Подле пепелища городского театра Тарас лицом к лицу столкнулся с доктором Фишманом, лечившим всех его детей и внуков. Тарас по привычке снял картуз, чтобы, как всегда, поздороваться, но увидел на рукаве Фишмана желтую повязку с черной шестиугольной звездой — клеймо еврея — и поклонился низко-низко, как не кланялся никогда.
Этот поклон испугал врача. Он отпрянул в сторону и инстинктивно закрылся рукой. Тарас молча стоял перед ним.
— Это вы мне... мне поклонились? — шепотом спросил, наконец, врач.
— Вам, Арон Давыдович, — ответил Тарас. — Вам и мукам вашим.
— А... да... да... — растерянно пробормотал Фишман. — Здравствуйте... Моё почтение... Как поживаете?

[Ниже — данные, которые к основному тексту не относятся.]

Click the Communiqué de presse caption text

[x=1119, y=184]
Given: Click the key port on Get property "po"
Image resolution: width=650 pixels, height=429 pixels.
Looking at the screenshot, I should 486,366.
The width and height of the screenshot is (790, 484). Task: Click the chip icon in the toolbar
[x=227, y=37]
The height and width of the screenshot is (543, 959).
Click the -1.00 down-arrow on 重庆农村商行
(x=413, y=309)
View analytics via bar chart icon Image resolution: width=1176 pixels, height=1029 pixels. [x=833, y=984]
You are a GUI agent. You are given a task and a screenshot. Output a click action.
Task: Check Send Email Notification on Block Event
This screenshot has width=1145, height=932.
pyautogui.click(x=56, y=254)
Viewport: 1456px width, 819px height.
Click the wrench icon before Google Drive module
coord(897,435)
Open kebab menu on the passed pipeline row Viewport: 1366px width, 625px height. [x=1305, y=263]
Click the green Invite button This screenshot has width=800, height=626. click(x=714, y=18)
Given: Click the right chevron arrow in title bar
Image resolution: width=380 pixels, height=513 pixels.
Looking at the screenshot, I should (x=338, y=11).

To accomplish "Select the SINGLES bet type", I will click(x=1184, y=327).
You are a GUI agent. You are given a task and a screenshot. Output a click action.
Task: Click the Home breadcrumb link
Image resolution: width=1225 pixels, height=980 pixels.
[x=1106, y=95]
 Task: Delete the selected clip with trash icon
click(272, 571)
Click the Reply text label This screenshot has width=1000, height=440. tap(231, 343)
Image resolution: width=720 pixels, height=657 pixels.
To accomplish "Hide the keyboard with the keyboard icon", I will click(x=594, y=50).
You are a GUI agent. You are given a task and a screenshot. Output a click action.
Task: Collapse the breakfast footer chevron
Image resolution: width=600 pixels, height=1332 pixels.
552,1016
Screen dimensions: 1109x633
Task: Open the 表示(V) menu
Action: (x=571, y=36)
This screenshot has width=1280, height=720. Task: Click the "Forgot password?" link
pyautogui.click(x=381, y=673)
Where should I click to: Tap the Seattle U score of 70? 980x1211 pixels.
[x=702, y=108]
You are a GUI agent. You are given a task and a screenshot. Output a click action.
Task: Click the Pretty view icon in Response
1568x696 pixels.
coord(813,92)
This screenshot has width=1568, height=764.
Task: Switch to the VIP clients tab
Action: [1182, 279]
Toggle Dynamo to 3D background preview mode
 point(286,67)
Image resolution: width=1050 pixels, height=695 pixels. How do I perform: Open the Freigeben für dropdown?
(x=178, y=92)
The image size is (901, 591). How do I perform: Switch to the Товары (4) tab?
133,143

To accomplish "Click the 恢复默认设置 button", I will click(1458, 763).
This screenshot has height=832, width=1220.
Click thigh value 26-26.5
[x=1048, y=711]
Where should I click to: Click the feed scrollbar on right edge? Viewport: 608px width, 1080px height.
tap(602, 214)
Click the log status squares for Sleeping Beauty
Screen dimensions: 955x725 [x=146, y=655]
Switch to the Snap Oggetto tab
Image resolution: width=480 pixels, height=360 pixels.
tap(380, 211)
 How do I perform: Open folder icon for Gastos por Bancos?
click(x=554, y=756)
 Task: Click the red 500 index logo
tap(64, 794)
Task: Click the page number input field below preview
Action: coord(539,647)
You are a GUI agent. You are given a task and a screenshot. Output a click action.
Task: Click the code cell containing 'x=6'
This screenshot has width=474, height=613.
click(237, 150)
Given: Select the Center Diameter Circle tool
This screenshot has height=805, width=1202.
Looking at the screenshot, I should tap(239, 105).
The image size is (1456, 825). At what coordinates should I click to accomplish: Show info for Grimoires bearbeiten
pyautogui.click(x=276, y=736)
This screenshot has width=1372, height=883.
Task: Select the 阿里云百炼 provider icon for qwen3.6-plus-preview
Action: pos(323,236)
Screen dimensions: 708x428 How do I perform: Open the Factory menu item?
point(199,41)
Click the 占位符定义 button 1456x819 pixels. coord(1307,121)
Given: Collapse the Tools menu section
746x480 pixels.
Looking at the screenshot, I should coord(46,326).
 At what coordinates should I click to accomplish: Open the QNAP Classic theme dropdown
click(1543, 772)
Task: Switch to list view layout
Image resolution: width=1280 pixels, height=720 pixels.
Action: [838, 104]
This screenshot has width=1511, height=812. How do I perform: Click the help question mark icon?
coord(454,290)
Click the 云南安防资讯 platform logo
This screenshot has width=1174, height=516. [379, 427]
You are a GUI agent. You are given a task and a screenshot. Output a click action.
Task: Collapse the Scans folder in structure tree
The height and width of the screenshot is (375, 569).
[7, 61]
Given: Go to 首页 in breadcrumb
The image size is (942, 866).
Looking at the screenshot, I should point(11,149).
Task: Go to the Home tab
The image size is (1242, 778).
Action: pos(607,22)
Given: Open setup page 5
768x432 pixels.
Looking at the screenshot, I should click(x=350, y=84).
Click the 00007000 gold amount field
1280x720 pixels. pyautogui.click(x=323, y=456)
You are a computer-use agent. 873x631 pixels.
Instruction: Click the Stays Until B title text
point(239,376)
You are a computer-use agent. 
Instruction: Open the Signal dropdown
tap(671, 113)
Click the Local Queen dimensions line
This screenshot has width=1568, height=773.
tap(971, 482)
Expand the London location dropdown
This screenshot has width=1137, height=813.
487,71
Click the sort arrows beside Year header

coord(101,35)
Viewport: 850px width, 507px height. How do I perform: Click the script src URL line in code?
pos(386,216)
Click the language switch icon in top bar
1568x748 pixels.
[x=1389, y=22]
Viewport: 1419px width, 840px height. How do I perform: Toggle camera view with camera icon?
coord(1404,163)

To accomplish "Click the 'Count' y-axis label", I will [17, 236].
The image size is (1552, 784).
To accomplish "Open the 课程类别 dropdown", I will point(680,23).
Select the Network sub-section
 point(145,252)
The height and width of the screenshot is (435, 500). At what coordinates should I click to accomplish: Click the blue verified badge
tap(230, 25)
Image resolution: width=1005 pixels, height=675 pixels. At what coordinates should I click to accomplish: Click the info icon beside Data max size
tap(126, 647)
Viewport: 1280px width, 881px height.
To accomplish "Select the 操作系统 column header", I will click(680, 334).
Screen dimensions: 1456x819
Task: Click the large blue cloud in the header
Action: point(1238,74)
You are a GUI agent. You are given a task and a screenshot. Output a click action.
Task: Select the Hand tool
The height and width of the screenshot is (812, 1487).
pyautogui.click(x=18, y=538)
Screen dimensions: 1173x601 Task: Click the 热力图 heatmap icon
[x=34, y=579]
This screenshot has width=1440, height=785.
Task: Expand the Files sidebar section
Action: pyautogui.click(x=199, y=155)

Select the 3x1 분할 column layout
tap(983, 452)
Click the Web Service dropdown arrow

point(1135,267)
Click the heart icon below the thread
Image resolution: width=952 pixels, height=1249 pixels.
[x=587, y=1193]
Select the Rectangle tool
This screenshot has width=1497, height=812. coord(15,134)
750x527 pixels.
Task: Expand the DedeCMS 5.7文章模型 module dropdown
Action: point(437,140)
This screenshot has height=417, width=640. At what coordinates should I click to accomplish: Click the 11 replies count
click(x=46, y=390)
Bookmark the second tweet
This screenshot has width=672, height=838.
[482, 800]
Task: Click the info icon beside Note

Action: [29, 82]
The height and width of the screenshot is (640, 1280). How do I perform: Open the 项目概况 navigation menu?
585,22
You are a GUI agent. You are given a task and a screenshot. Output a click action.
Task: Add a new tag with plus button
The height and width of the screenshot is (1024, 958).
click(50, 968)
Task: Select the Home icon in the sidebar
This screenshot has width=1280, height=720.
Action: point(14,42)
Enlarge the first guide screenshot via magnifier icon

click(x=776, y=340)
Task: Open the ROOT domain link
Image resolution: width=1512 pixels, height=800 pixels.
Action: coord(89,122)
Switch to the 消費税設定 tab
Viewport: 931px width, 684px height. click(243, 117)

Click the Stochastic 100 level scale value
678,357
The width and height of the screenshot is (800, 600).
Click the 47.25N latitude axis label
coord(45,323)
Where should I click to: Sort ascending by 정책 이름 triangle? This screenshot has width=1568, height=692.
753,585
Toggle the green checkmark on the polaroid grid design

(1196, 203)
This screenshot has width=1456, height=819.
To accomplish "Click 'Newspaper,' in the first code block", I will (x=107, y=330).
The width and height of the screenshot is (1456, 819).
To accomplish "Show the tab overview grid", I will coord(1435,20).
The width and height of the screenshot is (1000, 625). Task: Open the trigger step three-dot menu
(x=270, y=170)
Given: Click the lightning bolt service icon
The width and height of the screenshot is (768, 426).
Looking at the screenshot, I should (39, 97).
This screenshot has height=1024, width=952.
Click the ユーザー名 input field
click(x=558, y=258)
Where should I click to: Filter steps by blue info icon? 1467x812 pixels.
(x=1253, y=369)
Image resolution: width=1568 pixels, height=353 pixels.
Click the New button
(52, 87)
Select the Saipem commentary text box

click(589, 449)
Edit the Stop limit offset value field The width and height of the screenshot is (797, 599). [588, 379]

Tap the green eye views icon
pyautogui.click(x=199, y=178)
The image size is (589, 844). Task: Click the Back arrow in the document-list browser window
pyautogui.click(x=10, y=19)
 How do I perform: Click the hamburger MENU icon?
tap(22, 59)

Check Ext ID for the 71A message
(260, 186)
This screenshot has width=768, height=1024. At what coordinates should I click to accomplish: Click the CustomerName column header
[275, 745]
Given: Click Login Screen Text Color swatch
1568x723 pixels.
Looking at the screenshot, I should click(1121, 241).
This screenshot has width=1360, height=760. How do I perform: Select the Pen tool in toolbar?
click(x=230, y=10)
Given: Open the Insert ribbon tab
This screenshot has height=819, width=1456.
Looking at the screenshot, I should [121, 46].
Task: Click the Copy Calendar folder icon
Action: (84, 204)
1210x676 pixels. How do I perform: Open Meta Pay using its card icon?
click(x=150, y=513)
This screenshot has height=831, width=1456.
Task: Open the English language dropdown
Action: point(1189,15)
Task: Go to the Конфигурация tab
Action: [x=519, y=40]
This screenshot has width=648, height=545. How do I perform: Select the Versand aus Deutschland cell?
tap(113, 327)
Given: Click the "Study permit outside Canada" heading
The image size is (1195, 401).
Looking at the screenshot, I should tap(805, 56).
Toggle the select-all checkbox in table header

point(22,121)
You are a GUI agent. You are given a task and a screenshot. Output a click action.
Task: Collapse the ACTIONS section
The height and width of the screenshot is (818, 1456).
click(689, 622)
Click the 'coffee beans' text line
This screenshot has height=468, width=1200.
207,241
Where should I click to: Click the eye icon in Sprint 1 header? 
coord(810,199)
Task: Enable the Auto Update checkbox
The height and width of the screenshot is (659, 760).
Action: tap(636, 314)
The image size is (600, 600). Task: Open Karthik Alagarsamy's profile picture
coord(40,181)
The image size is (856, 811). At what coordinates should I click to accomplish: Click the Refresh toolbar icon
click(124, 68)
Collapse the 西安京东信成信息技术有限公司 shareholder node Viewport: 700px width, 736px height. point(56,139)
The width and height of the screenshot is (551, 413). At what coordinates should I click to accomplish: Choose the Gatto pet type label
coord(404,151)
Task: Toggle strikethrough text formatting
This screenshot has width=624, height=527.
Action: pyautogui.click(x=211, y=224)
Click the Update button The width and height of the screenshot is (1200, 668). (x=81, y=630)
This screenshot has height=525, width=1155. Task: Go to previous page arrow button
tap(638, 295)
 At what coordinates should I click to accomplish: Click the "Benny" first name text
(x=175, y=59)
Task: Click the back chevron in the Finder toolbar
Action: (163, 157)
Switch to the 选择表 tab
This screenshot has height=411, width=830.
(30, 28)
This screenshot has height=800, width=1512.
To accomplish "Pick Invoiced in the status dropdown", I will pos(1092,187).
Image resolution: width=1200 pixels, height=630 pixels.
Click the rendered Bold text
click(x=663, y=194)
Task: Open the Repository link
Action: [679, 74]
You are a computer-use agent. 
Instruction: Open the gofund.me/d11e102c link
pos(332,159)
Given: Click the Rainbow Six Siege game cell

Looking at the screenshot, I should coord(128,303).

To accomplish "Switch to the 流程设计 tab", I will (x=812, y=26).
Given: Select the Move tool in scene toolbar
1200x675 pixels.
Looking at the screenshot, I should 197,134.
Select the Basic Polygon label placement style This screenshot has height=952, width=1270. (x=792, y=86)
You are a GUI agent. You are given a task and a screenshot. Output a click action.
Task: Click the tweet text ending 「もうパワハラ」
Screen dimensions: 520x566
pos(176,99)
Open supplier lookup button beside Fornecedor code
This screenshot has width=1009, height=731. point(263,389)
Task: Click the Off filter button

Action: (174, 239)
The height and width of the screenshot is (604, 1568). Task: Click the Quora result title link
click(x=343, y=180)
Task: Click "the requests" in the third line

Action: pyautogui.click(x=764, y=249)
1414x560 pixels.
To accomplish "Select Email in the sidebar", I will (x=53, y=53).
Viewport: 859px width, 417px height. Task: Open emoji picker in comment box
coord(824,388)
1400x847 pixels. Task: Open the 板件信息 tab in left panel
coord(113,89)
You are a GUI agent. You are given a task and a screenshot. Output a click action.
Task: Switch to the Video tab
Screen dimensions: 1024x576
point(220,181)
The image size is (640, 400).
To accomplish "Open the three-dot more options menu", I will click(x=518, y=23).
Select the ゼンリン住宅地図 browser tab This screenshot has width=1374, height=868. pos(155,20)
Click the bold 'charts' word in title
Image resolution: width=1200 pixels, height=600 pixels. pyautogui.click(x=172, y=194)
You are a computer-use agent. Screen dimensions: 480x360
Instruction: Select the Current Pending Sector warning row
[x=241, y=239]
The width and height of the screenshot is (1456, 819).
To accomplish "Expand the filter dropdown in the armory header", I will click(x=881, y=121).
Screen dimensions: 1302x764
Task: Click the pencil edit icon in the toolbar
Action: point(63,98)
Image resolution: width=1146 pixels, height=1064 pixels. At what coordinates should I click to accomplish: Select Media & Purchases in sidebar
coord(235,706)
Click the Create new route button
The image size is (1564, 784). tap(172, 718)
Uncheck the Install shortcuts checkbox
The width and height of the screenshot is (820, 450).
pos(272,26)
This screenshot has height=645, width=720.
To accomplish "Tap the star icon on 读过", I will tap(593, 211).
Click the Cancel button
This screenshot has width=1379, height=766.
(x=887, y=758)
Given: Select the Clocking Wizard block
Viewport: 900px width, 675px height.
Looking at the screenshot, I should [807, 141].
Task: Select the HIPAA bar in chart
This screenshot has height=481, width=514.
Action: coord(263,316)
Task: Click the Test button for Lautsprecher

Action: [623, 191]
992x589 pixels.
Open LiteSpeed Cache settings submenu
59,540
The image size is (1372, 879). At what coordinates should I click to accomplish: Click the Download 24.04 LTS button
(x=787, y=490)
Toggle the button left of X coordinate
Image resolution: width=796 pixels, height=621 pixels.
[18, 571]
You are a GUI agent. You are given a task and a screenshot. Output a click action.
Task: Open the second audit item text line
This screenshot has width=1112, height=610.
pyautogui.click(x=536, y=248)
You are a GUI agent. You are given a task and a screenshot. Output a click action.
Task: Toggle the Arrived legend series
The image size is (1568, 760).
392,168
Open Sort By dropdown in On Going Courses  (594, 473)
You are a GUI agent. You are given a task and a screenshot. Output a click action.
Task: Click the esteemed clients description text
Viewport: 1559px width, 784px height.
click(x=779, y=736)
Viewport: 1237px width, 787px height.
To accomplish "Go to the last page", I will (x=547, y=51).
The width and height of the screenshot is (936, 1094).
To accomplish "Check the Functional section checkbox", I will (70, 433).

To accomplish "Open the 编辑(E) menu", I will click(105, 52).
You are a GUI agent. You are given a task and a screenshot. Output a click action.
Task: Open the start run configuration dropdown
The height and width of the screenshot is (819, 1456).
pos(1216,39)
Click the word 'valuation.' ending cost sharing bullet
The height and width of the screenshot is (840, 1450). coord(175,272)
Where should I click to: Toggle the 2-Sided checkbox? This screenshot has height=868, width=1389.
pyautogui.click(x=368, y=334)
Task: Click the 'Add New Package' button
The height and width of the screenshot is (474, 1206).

Я — ничего себе... — Но что-то сдавило вдруг его горло, он взмахнул руками и вскрикнул: — Спасибо вам, человек! — и побежал прочь не оглядываясь.
Тарас долго смотрел ему вслед. На пустынной улице все маячила согбенная спина врача, подпрыгивала и дергалась... А вокруг, как всегда: крыши и трубы, крыши и трубы; те же дома под железом и черепицей; и улицы, падающие с окраин вниз, в центр, и акации в городском саду. И так же, как всегда, в назначенную пору летит с тополей веселый и легкий пух, кружится над улицами и падает на крыши, как снег.
«Куда же тебе еще пойти, Тарас? На что тебе еще поглядеть? Не довольно ли видел?» Но он все шел да шел по мертвым, распятым улицам города, из которого вырвали веселую живую душу. Вырвали и растоптали. И нет ее, ничего нет, — город глухонемых и нищих.
Один Тарас идет, и громкий стук его палки о камни тротуара будит и скликает воспоминания. Они, как эхо, слетаются к нему со всех сторон, от каждого камня, от каждого дома, с каждого перекрестка. Здесь он родился. Здесь женился. Здесь состарился. Бывало, здесь, на площади, шумели горячие митинги. Клим говорил, потрясая рукой. Пархоменко уходил отсюда в бессмертие. Комсомольцы пели «Паровоз» и делали паровозы. И день и ночь висели над городом веселый звон железа, и песня за рекой, и детский смех в саду.
Нынче все стихло: задавили песню, расстреляли смех. Воспоминания — единственно живое, что оставалось здесь.